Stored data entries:
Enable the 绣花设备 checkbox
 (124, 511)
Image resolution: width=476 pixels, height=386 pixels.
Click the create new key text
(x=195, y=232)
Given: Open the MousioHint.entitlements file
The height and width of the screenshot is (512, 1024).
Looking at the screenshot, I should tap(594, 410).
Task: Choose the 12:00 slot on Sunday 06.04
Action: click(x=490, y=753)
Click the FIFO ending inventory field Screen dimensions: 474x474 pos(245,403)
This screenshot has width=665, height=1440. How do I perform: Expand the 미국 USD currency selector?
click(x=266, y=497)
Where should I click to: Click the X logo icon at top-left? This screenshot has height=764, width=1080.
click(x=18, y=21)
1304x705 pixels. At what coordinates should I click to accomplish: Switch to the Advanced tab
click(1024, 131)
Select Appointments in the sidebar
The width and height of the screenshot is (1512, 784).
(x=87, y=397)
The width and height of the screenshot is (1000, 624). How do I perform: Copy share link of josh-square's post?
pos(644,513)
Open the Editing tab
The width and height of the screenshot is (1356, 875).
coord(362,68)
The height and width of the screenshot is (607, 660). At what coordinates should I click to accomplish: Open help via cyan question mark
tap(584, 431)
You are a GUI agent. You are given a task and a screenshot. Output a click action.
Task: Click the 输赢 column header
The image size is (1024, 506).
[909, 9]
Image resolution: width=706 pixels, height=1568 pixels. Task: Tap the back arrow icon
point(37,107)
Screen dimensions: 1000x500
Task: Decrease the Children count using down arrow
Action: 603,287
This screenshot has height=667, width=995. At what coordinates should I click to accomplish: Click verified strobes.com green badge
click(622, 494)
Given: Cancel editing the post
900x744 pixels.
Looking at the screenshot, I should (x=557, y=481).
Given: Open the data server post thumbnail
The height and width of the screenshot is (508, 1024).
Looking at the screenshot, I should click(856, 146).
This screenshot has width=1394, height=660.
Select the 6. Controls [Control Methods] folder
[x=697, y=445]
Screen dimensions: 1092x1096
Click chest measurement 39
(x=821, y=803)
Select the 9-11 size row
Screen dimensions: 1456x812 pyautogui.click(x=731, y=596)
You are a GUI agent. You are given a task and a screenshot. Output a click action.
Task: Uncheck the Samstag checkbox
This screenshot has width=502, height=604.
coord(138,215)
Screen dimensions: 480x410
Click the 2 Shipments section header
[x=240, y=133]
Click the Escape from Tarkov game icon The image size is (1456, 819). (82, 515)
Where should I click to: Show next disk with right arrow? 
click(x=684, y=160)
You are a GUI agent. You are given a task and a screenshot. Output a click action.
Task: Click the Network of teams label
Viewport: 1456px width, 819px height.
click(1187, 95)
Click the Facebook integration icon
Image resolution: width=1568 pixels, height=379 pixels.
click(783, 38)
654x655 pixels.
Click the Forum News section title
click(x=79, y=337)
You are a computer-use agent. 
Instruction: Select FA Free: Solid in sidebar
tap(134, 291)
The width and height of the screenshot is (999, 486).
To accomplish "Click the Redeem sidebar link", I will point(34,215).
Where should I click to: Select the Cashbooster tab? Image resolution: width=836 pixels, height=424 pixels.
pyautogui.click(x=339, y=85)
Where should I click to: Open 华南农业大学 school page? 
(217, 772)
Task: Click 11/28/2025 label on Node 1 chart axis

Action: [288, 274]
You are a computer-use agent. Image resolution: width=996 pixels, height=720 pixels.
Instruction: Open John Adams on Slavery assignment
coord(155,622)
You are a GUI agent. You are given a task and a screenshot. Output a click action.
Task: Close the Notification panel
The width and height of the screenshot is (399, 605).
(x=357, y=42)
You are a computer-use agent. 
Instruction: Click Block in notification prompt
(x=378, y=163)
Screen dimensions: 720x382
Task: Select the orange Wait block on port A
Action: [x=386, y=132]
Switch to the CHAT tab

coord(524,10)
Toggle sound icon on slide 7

Problem requirements: Count the lines in the listing above that contain the word "Instruction", and reply with the number alone.

Result of the exercise: 3